Developers will take into account both clinical and cost effectiveness when making recommendations involving a choice between alternative interventions. A review of the economic evidence will be conducted and analyses will be carried out as appropriate. The preferred unit of effectiveness is the quality-adjusted life year (QALY), and the costs considered will usually be only from an NHS and personal social services (PSS) perspective. Further detail on the methods can be found in ‘The guidelines manual’ (see ‘Further information’).

4.7. Status

4.7.1. Scope

This is the final scope.

4.7.2. Timing

The development of the guideline recommendations will begin in June 2013.

5. Related NICE guidance

5.1. Published guidance

  • Acute upper gastrointestinal bleeding. NICE clinical guideline 141 (2012).
  • Caesarean section. NICE clinical guideline 132 (2011).
  • Anaemia management in people with chronic Kidney disease. NICE clinical guideline 114 (2011)
  • Neonatal jaundice. NICE clinical guideline 98 (2010).
  • Intraoperative blood cell salvage during radical prostatectomy or radical cystectomy. NICE interventional procedure guidance 258 (2008).
  • Intraoperative blood cell salvage in obstetrics. NICE interventional procedure guidance 144 (2005).
  • Preoperative tests. NICE clinical guideline 3 (2003).
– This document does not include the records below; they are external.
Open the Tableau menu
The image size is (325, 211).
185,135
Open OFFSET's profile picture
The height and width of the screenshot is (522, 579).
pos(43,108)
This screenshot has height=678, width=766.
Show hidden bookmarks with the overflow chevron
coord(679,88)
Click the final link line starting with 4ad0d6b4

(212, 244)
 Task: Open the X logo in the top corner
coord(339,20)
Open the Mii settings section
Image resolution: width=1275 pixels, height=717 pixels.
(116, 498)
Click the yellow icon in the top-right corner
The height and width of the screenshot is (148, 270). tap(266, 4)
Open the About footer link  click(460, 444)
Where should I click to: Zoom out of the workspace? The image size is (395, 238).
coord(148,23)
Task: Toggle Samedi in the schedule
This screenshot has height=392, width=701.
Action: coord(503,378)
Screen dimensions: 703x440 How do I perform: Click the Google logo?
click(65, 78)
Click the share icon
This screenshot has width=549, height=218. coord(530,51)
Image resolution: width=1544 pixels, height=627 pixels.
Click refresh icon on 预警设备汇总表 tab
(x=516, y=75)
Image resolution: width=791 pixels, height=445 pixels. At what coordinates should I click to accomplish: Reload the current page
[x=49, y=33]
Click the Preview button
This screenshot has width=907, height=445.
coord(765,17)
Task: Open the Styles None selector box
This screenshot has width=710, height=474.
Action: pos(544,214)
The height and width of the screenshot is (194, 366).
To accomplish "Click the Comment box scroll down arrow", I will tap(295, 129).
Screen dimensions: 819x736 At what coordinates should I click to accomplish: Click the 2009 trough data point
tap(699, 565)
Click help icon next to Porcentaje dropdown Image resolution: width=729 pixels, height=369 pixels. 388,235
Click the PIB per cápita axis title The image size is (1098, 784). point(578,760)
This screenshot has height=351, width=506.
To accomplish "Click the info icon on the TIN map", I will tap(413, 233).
5.2. Guidance under development

NICE is currently developing the following related guidance (details available from the NICE website):

  • Intravenous fluid therapy in adults. NICE clinical guideline. Publication expected November 2013.
  • Intravenous fluids therapy in children. NICE clinical guideline. Publication expected November 2015.
  • Ulcerative colitis. NICE clinical guideline. Publication expected June 2013.
  • Erythropoiesis-stiululating agents (epoetin and darbepoetin) for the treatment of cancer-treatment induced anaemia (including review of TA142). NICE technology appraisal. Publication expected August 2014.
  • Intrapartum care. NICE clinical guideline. Publication expected October 2014.
  • Major trauma. NICE clinical guideline. Publication expected June 2015.
  • Trauma services. NICE clinical guideline. Publication expected October 2015
  • Intrapartum care for high risk women. NICE clinical guideline. Publication date to be confirmed.
  • Anaemia management in chronic kidney disease (update). NICE clinical guideline. Publication date to be confirmed.

6. Further information

Information on the guideline development process is provided in the following documents, available from the NICE website:

  • How NICE clinical guidelines are developed: an overview for stakeholders the public and the NHS
  • The guidelines manual.

Information on the progress of the guideline will also be available from the NICE website.